Go through the data and copy each line that holds "computer".

▶ _DATASET_:

····················

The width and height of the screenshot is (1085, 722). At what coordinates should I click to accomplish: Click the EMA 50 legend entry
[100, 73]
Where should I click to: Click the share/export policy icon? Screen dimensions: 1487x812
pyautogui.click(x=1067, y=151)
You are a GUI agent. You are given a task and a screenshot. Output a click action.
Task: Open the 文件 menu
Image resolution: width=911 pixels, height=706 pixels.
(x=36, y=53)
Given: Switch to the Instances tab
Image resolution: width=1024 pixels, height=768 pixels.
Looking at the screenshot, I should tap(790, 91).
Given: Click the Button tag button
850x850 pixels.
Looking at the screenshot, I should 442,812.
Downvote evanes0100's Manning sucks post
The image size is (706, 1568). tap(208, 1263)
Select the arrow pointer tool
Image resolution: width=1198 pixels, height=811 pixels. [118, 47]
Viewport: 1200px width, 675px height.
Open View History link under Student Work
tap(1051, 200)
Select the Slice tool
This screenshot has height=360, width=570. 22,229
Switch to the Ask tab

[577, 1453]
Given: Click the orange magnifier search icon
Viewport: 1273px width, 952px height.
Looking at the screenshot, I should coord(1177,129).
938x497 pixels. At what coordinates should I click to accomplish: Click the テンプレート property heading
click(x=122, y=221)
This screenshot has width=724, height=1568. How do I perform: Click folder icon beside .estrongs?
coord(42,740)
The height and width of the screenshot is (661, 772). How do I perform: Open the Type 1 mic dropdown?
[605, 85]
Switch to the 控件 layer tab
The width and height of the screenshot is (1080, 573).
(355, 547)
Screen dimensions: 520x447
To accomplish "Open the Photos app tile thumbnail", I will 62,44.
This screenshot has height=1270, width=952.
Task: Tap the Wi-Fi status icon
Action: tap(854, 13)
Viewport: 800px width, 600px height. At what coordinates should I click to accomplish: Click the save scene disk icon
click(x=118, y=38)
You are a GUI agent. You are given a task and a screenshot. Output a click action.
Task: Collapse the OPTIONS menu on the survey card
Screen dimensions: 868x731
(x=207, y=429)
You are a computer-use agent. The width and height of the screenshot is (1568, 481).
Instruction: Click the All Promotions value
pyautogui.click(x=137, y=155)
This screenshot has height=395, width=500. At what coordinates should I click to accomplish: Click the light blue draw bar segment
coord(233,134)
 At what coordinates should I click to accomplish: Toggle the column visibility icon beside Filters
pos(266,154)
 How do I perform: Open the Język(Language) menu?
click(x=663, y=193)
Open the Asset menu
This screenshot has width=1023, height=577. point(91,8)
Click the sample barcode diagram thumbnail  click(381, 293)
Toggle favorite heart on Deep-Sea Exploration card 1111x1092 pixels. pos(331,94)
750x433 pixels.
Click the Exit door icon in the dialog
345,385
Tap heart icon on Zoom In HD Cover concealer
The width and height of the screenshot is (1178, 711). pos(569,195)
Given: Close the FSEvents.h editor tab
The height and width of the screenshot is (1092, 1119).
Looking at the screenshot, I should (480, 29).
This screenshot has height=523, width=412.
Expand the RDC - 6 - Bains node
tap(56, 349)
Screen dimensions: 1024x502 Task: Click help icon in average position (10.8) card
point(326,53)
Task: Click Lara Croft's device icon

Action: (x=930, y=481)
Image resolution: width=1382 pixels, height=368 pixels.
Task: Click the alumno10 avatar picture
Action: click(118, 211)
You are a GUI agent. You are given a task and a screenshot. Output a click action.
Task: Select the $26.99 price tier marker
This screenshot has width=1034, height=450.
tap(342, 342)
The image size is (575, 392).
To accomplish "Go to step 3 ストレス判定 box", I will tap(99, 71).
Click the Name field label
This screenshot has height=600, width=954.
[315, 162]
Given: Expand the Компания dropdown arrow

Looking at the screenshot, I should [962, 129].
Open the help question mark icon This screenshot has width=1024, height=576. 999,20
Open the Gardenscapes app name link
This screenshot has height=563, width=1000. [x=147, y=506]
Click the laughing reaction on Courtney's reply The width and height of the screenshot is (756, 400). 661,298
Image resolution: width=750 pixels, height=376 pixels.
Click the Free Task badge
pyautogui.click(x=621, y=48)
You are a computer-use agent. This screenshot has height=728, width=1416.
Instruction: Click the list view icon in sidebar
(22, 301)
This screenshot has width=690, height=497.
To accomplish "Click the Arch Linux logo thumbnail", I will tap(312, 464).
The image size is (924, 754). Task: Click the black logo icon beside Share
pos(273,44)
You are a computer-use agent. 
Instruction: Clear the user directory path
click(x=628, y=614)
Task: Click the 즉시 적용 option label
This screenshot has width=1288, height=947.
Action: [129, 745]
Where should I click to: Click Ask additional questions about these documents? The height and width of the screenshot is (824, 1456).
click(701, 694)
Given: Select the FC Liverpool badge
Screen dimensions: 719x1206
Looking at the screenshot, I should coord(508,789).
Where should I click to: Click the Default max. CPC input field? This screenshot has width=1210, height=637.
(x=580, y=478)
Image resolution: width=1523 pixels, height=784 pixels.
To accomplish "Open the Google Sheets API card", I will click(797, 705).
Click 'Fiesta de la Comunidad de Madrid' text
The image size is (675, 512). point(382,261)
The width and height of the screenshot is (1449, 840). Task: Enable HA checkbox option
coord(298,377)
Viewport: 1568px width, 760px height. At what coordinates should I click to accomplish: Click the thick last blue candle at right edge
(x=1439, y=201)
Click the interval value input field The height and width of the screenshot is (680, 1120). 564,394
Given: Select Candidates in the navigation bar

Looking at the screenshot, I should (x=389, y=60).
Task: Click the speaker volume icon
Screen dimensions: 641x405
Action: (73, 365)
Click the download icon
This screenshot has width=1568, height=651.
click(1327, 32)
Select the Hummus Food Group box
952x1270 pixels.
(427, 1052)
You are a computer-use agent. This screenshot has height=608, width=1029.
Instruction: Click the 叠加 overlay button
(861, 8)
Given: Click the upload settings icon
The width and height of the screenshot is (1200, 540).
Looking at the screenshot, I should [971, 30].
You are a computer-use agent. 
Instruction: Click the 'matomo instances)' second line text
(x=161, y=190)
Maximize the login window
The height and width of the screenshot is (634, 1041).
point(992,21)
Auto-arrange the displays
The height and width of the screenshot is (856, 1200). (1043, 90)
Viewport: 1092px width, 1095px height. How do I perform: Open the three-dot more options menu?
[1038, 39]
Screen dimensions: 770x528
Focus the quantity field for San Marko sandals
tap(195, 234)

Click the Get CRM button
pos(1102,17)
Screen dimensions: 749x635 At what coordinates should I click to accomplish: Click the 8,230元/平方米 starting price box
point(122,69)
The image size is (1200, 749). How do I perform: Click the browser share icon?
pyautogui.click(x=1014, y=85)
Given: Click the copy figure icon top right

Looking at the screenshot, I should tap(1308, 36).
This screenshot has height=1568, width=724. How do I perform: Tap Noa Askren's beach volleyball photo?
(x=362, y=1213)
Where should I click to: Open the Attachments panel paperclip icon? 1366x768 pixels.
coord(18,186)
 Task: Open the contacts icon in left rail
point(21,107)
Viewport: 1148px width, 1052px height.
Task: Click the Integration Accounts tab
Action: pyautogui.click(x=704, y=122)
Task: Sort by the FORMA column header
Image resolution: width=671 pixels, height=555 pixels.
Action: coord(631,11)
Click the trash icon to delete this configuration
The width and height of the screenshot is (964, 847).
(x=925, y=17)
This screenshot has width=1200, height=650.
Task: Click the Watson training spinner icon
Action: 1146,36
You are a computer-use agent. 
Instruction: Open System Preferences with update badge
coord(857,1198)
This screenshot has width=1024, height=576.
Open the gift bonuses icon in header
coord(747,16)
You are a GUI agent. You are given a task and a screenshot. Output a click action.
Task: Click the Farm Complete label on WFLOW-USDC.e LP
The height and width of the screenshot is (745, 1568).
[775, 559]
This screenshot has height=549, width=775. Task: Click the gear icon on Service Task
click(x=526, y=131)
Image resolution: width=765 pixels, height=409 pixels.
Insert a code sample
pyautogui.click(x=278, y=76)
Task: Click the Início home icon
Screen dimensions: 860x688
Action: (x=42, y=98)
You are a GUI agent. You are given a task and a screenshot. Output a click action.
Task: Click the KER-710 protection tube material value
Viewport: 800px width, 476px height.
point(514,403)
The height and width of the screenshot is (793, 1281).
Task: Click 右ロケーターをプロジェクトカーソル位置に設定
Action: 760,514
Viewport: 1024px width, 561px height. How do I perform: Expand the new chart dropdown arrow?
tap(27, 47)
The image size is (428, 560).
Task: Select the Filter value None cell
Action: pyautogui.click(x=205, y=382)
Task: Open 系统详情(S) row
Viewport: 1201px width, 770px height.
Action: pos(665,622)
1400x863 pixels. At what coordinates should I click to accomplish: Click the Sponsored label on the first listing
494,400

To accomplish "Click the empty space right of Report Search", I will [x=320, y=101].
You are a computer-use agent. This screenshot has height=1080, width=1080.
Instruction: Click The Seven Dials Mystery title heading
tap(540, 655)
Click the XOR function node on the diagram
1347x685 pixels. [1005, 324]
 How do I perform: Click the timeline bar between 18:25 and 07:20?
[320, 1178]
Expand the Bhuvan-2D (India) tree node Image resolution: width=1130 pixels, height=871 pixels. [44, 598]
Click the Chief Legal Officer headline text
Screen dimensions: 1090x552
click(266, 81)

····················

▶ _TASK SOLUTION_:
You are a computer-use agent. The width and height of the screenshot is (1568, 481).
You are a computer-use agent. This screenshot has height=728, width=1416.
You are a computer-use agent. 
You are a computer-use agent. This screenshot has height=608, width=1029.
You are a computer-use agent. 
You are a computer-use agent. 
You are a computer-use agent. This screenshot has height=1080, width=1080.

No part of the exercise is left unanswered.